| Source extract |
▶
Question

How many five digit positive integers that are divisible by 3 can be formed using the digits 0, 1, 2, 3, 4 and 5 without any of the digits getting repeated?

Answer

**step1** Understanding the problem

We need to find the count of unique five-digit positive integers. These integers must be formed using the digits 0, 1, 2, 3, 4, and 5, with no digit being repeated in any number. Additionally, each formed number must be divisible by 3.

**step2** Recalling the divisibility rule for 3

A number is divisible by 3 if the sum of its digits is divisible by 3. We will use this rule to identify which sets of five digits are valid.

**step3** Identifying possible sets of five digits

First, let's find the sum of all available digits:
$$0 + 1 + 2 + 3 + 4 + 5 = 15$$
We need to form a five-digit number from these six digits. This means we must choose 5 digits and leave out one digit.
For the sum of the five chosen digits to be divisible by 3, the digit we leave out must also be divisible by 3, because the total sum (15) is divisible by 3.
From the given digits {0, 1, 2, 3, 4, 5}, the digits that are divisible by 3 are 0 and 3.
Therefore, there are two possible cases for the set of five digits we can use:

Case 1: Exclude the digit 0.
The set of digits chosen is {1, 2, 3, 4, 5}.
Let's check the sum of these digits: $$1 + 2 + 3 + 4 + 5 = 15$$
Since 15 is divisible by 3, this set of digits is valid.

Case 2: Exclude the digit 3.
The set of digits chosen is {0, 1, 2, 4, 5}.
Let's check the sum of these digits: $$0 + 1 + 2 + 4 + 5 = 12$$
Since 12 is divisible by 3, this set of digits is also valid.

**step4** Calculating the number of integers for Case 1

In Case 1, the digits available are {1, 2, 3, 4, 5}.
We need to form five-digit numbers using these 5 distinct digits without repetition. Since none of these digits is 0, any arrangement will form a valid five-digit number.
The number of ways to arrange 5 distinct items is calculated by multiplying the number of choices for each position:
For the first digit (ten-thousands place), there are 5 choices.
For the second digit (thousands place), there are 4 remaining choices.
For the third digit (hundreds place), there are 3 remaining choices.
◀
| Supplied data |
▶
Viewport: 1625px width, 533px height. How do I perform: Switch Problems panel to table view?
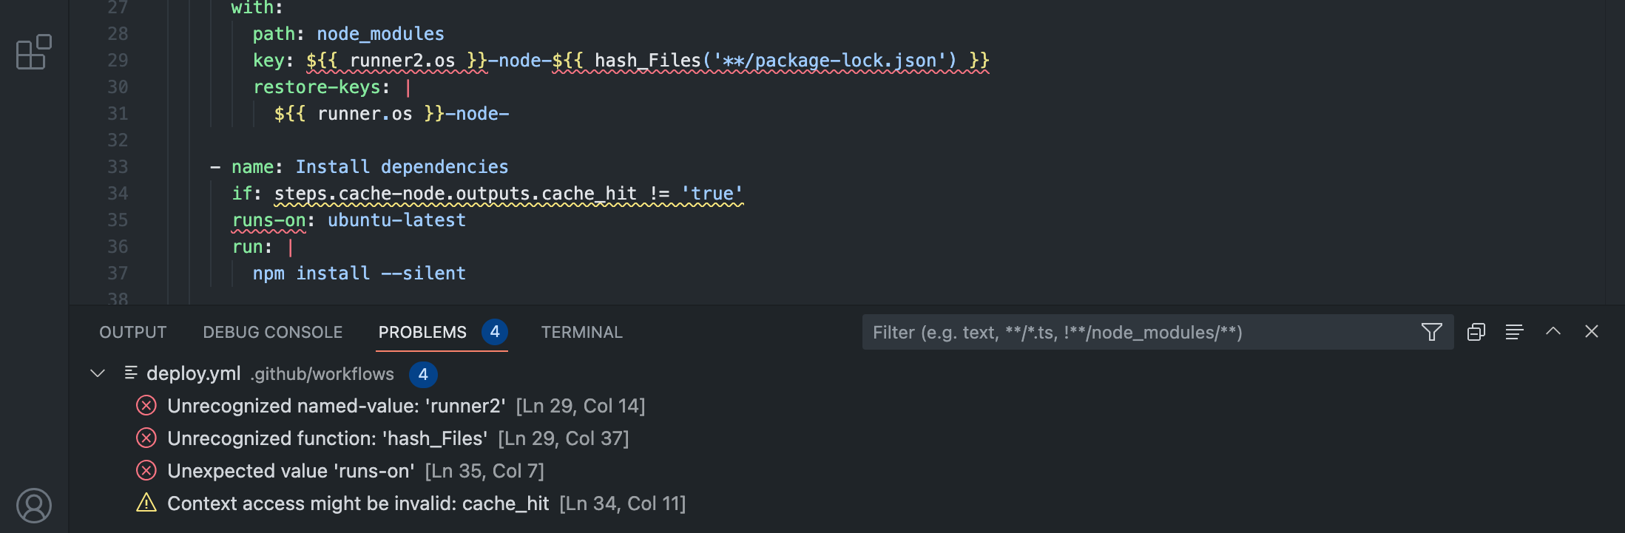1477,332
◀
| Exercise set |
A - Answer these questions from the worked solution on five-digit numbers divisible by 3:
(i) What is the sum of all six available digits?
(ii) Which digits can be left out so that the remaining five still give a sum divisible by 3?
(iii) What is the digit sum of the set used in Case 2?
B - Please carry on the worked solution on five-digit numbers divisible by 3 from its final line, in the same step-by-step style.
The data plays no part in what is asked here.

| Answers for this exercise |
A -
(i) 15
(ii) 0 and 3
(iii) 12

B -
For the fourth digit (tens place), there are 2 remaining choices.
For the fifth digit (ones place), there is 1 remaining choice.
So, the total number of integers in this case is: $$5 \times 4 \times 3 \times 2 \times 1 = 120$$

**step5** Calculating the number of integers for Case 2

In Case 2, the digits available are {0, 1, 2, 4, 5}.
We need to form five-digit numbers using these 5 distinct digits without repetition.
A five-digit number cannot start with the digit 0.
Let's fill the positions one by one:
For the first digit (ten-thousands place): We cannot use 0, so there are 4 choices (1, 2, 4, or 5).
For the second digit (thousands place): We have already used one non-zero digit. Now, 0 can be used. So, out of the remaining 4 digits (including 0), there are 4 choices.
For the third digit (hundreds place): We have used two digits. So, there are 3 remaining choices.
For the fourth digit (tens place): We have used three digits. So, there are 2 remaining choices.
For the fifth digit (ones place): We have used four digits. So, there is 1 remaining choice.
So, the total number of integers in this case is: $$4 \times 4 \times 3 \times 2 \times 1 = 96$$

**step6** Calculating the total number of five-digit integers

To find the total number of five-digit positive integers that meet all the criteria, we add the numbers from Case 1 and Case 2:
Total number of integers = (Integers from Case 1) + (Integers from Case 2)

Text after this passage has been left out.